» **PAGE EXTRACT**:
──────

Asked to characterize the kiss, she declined to specify whether it was on the mouth.

In the interview with the Globe, Díaz referred several times to the sexual abuse he suffered as a child, saying the experience left him “broken” but also sensitive to issues raised by the #MeToo movement.

“For someone like me, who’s a victim and a survivor, MeToo stuff matters,” Díaz said.

A friend’s response

Díaz arrived at the interview with names and contact information of friends, colleagues, former students, and even ex-girlfriends who could attest to his character.

Among them was psychologist Wendy Walsh, who dated Díaz on and off for four years and still holds him in high regard. She views Díaz as a champion of women of color and credits him with encouraging her biracial daughter to attend an Ivy League college. Walsh, who also happens to be one of the first women to allege sexual harassment by former Fox News anchor Bill O’Reilly, said Díaz was never abusive, though she acknowledged flaws, likening him to the inveterate cheater in his books.

“He’s the ultimate bad boy,” said Walsh. “He’s Yunior.”

──────

» **DATA LINES**:
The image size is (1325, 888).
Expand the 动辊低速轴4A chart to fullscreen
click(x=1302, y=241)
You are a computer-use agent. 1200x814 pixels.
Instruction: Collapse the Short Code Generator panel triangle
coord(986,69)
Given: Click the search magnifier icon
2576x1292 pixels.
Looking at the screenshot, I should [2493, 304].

──────

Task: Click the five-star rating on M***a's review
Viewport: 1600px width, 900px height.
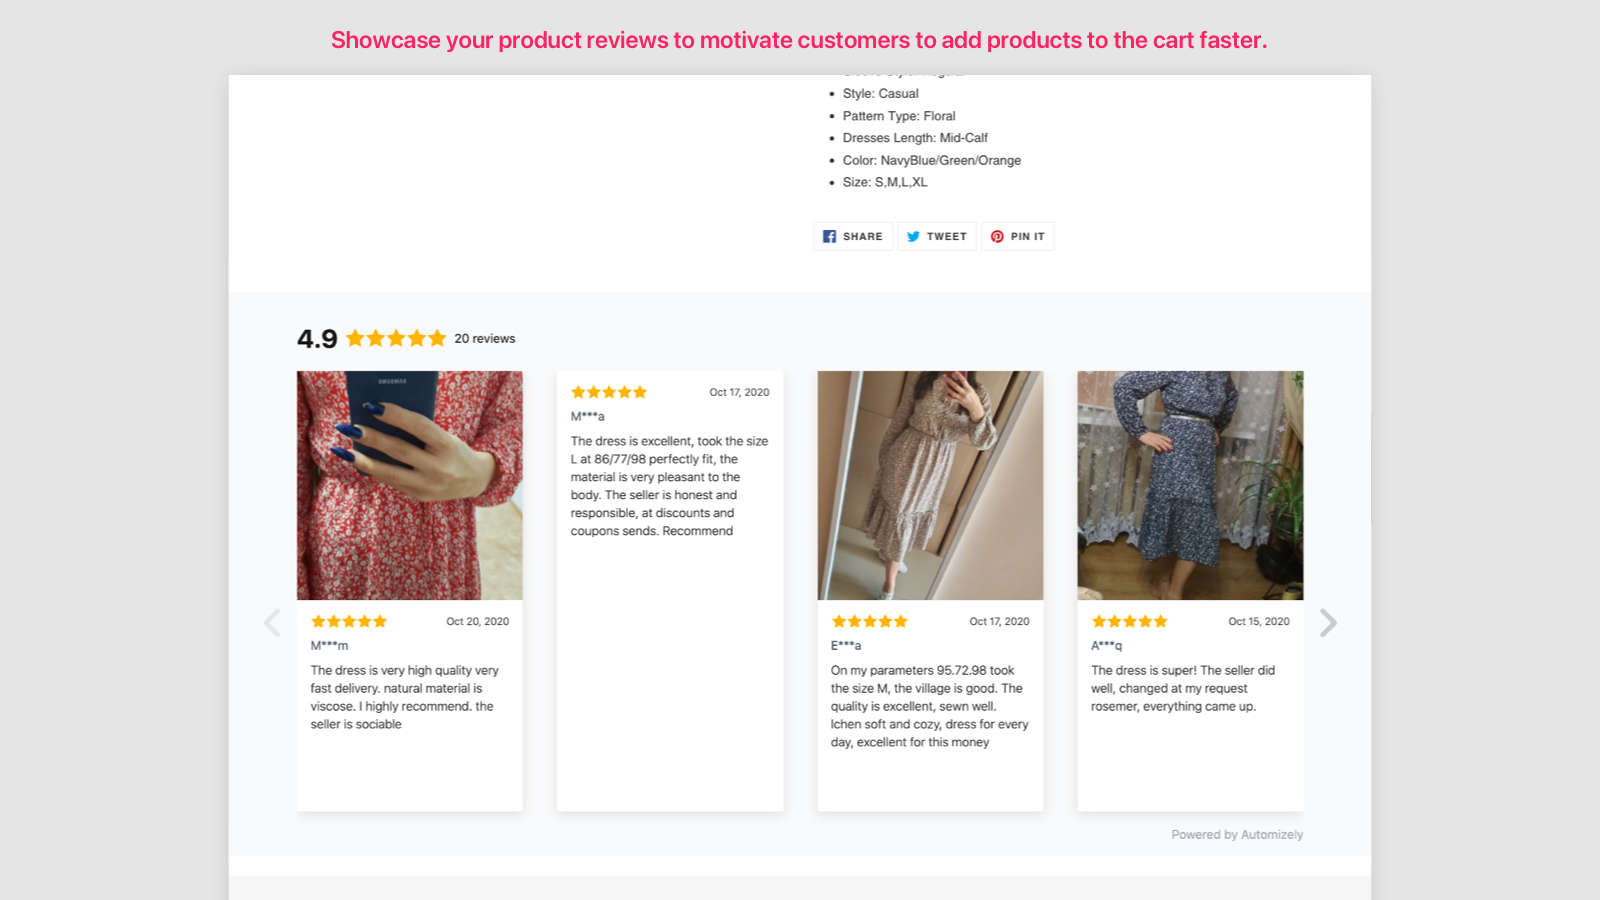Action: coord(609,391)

──────

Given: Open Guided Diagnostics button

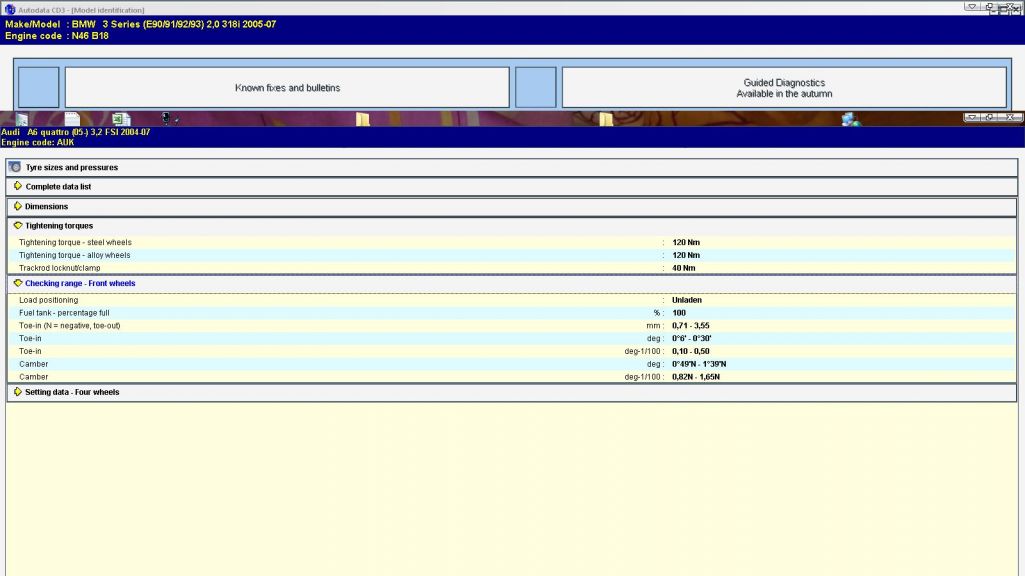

──────

» **PARTS OF THE EXERCISE**:
1 – Condense the paragraph of the Díaz excerpt beginning "Among them was psychologist Wendy Walsh" into a short bulleted list that keeps its main facts.
2 – Set down word for word the passage of the Díaz excerpt between "In the interview" and "to his character.", inclusive.
3 – Extend the news excerpt about Díaz with new text that picks up after its final sentence.
The rows have no connection to the news excerpt about Díaz.

» **PER-TASK OUTPUTS**:
1 –
- Psychologist Wendy Walsh dated Díaz on and off for four years and still holds him in high regard.
- She views him as a champion of women of color and credits him with encouraging her biracial daughter to attend an Ivy League college.
- Walsh was one of the first women to allege sexual harassment by former Fox News anchor Bill O'Reilly.
- She said Díaz was never abusive, though she acknowledged flaws and likened him to the inveterate cheater in his books.

2 –
In the interview with the Globe, Díaz referred several times to the sexual abuse he suffered as a child, saying the experience left him “broken” but also sensitive to issues raised by the #MeToo movement.

“For someone like me, who’s a victim and a survivor, MeToo stuff matters,” Díaz said.

A friend’s response

Díaz arrived at the interview with names and contact information of friends, colleagues, former students, and even ex-girlfriends who could attest to his character.

3 –
Interestingly, the second public complaint about Díaz arose from a conversation about Yunior, the philandering narrator of Díaz’s 2012 short-story collection, “This is How You Lose Her.” Carmen Maria Machado, who was then an unpublished writer, asked Díaz about Yunior during the author’s visit to the University of Iowa.

“When I made the mistake of asking him a question about his protagonist’s unhealthy, pathological relationship with women, he went off for me for 20 minutes,” Machado tweeted.

As Díaz spoke, Machado said, he became “enraged” and veered into “bullying and misogyny.” But Machado told the Globe she wasn’t claiming a #MeToo moment of her own.

“I never characterized it as harassment,” said Machado. “The reporting that happened after I tweeted was so irresponsible, it was actually sort of astonishing to me.”

Carmen Maria Machado tweeted that Junot Diaz became “enraged” when she questioned him about a character in his work.

Díaz denied being verbally abusive to Machado, and said he feels vindicated by a recording of the event that has since surfaced online, revealing him to be defensive, but not raising his voice.

Machado, a National Book Award finalist for her story collection, “Her Body and Other Parties,’’ stands by her account.

Monica Byrne was the third writer who spoke out about Díaz, detailing a 2014 dinner party dispute she characterized on Twitter as a “verbal sexual assault.”

In an interview, Byrne said the conversation concerned the statistical disparity between male and female authors who get published and reviewed. Byrne told Díaz that The New Yorker had rejected an excerpt of her novel and she questioned whether that was evidence of gender bias.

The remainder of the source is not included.